---------- PROVIDED PASSAGE ----------

An agent is a model that can decide to call tools — search, code execution, APIs, databases — and iterate until it completes a goal. The power is in the loop: observe, think, act, observe again. The danger is in the loop too: agents can compound errors, use tools incorrectly, and run indefinitely without guardrails.
Course: Advanced.
This lesson covers 5 concepts: What Makes an Agent, Tool Schemas, The Agent Loop, Multi-Step in Action, Agent Failure Modes.
An agent is a model wrapped in a loop: observe state, decide next action (including tool calls), execute, observe result, repeat. The model drives the loop — it decides when to use tools and when the task is done.
Agents can complete tasks that require multiple steps, real-time information, computation, and external system interaction — things that a single LLM call cannot do.
An LLM without tools is like a brilliant person locked in a room with no phone or computer. An agent is the same person with access to all of those.
Single call: "What is the weather in Tokyo?" → model guesses. Agent: model calls weather API → observes result → reports current weather. The loop is what makes it grounded and accurate.

---------- EXTRACTED RECORDS ----------

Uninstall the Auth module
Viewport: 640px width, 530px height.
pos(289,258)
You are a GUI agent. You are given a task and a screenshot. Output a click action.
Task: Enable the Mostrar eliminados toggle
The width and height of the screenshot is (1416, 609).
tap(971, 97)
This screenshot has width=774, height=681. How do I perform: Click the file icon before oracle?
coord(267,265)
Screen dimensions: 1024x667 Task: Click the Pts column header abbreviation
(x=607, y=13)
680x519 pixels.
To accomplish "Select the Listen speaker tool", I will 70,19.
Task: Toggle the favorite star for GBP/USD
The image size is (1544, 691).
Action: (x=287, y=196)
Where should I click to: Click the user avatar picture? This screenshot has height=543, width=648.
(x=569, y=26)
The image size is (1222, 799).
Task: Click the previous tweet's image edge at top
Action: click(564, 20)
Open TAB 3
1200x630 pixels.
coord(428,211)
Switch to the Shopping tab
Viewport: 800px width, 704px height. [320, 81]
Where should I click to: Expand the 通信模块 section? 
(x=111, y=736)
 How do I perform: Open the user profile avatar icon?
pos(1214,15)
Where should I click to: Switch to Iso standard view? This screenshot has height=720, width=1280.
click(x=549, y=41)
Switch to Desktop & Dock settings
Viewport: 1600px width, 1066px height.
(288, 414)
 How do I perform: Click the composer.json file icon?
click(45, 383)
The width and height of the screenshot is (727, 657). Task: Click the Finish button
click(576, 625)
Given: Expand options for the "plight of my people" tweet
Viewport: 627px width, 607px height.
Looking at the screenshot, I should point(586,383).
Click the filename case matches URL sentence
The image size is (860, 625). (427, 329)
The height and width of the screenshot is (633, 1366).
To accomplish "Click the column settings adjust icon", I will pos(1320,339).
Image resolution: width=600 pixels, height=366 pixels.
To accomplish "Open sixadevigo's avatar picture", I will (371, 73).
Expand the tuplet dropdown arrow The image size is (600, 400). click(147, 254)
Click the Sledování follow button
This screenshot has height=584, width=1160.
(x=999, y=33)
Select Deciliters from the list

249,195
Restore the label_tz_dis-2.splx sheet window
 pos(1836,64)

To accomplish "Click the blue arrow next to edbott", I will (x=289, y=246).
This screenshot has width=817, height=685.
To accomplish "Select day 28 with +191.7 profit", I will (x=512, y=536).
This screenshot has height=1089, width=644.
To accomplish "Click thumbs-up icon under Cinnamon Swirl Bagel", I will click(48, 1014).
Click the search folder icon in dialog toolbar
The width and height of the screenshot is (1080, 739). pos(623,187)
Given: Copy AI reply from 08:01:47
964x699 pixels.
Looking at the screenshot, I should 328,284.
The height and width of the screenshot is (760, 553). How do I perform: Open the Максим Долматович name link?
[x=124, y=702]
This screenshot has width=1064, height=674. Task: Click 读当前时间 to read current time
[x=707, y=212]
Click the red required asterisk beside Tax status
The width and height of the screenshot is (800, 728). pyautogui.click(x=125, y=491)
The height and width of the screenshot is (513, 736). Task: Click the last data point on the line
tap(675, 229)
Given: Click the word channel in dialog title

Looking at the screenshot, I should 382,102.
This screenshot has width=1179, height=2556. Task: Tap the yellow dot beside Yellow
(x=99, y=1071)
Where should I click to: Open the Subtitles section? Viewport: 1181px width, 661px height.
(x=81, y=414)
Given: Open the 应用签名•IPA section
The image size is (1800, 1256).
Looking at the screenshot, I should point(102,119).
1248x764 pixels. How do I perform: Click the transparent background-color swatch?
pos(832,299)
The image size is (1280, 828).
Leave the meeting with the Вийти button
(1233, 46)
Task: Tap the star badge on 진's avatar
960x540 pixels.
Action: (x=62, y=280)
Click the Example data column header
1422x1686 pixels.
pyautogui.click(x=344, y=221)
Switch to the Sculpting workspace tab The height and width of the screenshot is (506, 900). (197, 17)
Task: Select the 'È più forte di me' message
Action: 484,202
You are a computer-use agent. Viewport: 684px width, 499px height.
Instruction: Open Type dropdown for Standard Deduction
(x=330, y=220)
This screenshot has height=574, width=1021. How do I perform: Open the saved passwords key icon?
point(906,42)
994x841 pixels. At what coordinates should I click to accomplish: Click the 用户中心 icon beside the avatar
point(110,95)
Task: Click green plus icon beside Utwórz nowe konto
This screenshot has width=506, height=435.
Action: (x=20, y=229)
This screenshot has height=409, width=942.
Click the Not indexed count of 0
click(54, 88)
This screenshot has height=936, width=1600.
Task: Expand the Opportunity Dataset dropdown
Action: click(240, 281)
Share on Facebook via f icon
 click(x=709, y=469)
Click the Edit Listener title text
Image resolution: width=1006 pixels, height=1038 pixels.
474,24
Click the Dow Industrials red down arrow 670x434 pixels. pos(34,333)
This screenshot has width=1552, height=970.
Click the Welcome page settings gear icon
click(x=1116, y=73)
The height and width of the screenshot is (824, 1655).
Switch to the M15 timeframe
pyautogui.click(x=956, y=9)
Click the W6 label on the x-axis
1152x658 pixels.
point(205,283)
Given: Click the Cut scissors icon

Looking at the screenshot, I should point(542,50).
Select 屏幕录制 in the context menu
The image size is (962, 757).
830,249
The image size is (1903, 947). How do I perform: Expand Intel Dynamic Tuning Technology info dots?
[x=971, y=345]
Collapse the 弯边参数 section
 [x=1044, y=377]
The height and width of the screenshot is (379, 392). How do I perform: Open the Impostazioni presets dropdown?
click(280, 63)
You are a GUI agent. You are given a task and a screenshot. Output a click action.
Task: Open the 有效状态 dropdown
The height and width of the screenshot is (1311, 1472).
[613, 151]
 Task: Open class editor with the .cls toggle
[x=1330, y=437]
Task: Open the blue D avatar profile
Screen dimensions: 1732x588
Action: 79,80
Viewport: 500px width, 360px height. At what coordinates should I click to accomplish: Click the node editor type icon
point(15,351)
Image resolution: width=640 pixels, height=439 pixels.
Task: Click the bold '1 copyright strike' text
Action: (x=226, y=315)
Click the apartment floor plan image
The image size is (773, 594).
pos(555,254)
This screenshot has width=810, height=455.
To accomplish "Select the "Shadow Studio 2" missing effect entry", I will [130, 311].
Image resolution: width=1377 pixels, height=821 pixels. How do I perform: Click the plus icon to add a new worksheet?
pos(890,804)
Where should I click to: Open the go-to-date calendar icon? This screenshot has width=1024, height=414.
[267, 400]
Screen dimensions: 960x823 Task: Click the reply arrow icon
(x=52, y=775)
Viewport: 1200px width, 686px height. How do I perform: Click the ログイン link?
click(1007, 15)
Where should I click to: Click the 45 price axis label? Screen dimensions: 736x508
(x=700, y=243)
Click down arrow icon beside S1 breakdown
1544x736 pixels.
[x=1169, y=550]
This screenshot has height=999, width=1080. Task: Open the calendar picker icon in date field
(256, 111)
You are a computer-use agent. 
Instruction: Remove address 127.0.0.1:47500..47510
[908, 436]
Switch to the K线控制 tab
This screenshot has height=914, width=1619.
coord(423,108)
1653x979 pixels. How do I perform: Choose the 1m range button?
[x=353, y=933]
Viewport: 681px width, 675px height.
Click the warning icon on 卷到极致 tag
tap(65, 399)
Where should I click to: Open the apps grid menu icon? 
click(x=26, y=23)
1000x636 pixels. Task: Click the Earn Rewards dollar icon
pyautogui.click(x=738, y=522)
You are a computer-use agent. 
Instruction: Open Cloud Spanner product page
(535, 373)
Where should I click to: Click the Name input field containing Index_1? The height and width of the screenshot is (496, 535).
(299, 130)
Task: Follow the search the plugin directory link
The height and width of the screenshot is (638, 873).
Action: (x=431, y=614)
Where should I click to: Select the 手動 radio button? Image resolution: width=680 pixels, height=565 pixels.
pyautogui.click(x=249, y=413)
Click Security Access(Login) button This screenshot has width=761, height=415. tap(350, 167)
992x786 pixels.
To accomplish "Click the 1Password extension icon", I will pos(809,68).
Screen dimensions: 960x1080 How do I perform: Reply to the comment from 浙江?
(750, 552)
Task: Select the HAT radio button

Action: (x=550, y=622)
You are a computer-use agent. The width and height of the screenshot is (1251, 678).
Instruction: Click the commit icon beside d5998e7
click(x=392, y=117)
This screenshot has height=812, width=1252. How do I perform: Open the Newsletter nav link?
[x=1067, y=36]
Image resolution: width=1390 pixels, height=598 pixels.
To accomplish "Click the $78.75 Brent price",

----------

WORK INSTRUCTION 1. Reproduce the lesson on agents word for word, starting at "Agents can complete" and ending at "all of those.".
WORK INSTRUCTION 2. Name every concept that the lesson on agents says it covers.
Rely only on the lesson on agents when responding.

EXERCISE OUTPUT 1.
Agents can complete tasks that require multiple steps, real-time information, computation, and external system interaction — things that a single LLM call cannot do.
An LLM without tools is like a brilliant person locked in a room with no phone or computer. An agent is the same person with access to all of those.

EXERCISE OUTPUT 2.
- What Makes an Agent
- Tool Schemas
- The Agent Loop
- Multi-Step in Action
- Agent Failure Modes